#### Provided text:
———
Nearly seven decades ago, when I was still a youngster, Americans learned Dr. Jonas Salk had developed a vaccine that could prevent polio.
I was too young, then, to know the significance of that life-saving vaccine and I was also too young to realize how devastating Polio had been to so many young people. It affected so many families during the first decade after World War II had ended.
Dwight D. Eisenhower, a general in that world war, was elected our new president and served eight years (1952-60), a time I grew from a young boy to a teenager.
Eisenhower replaced Harry S. Truman in the White House. Truman had become president after the death of Franklin D. Roosevelt and then won the election in 1948.
Eisenhower, of course, was married to Mamie (Dowd) Eisenhower, of Boone. The Eisenhowers visited Boone several times in those years. If one of those visits occurred on a school day, teachers at the old Alleman school would take kids out of class and walk the half mile down to Highway 69.
———
#### Data extracts:

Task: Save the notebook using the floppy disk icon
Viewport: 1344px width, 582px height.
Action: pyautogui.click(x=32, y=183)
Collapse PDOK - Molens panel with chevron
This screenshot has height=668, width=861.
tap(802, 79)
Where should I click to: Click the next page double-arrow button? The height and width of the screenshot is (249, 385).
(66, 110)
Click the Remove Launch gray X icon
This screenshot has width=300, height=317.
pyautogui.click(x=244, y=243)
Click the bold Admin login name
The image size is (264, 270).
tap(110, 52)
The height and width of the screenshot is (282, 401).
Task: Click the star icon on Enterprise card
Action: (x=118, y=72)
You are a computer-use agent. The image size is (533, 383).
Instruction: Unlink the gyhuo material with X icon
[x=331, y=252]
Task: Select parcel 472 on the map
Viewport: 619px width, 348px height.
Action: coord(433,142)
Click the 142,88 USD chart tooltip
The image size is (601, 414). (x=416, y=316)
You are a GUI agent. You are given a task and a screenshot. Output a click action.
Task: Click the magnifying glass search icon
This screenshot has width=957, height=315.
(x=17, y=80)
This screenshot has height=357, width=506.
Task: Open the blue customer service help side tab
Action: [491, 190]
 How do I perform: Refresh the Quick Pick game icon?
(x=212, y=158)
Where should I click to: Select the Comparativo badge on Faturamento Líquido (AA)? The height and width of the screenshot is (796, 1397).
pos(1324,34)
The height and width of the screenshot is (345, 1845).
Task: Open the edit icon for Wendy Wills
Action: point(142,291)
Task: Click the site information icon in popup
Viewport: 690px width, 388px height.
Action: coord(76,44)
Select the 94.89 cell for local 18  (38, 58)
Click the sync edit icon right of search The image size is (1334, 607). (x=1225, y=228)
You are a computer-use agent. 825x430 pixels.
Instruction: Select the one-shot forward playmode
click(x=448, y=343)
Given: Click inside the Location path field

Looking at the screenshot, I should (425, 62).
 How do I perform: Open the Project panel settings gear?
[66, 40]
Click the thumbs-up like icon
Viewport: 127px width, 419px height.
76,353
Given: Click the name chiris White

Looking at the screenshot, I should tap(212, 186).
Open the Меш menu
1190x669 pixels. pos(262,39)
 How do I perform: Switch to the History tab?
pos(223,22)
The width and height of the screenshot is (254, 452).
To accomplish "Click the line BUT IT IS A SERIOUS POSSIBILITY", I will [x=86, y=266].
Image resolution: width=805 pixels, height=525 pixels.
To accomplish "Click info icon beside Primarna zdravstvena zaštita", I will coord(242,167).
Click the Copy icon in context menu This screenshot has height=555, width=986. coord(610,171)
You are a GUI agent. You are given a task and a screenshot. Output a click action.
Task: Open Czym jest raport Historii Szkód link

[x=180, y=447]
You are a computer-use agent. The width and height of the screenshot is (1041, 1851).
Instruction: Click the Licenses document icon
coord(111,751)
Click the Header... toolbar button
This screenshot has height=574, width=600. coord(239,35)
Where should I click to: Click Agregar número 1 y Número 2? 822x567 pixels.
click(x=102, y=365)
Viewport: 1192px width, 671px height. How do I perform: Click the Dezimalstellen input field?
———
Please write out the part of the polio recollection that opens with the words containing "Eisenhower replaced Harry" and closes with "election in 1948.".

#### Output of the task:
Eisenhower replaced Harry S. Truman in the White House. Truman had become president after the death of Franklin D. Roosevelt and then won the election in 1948.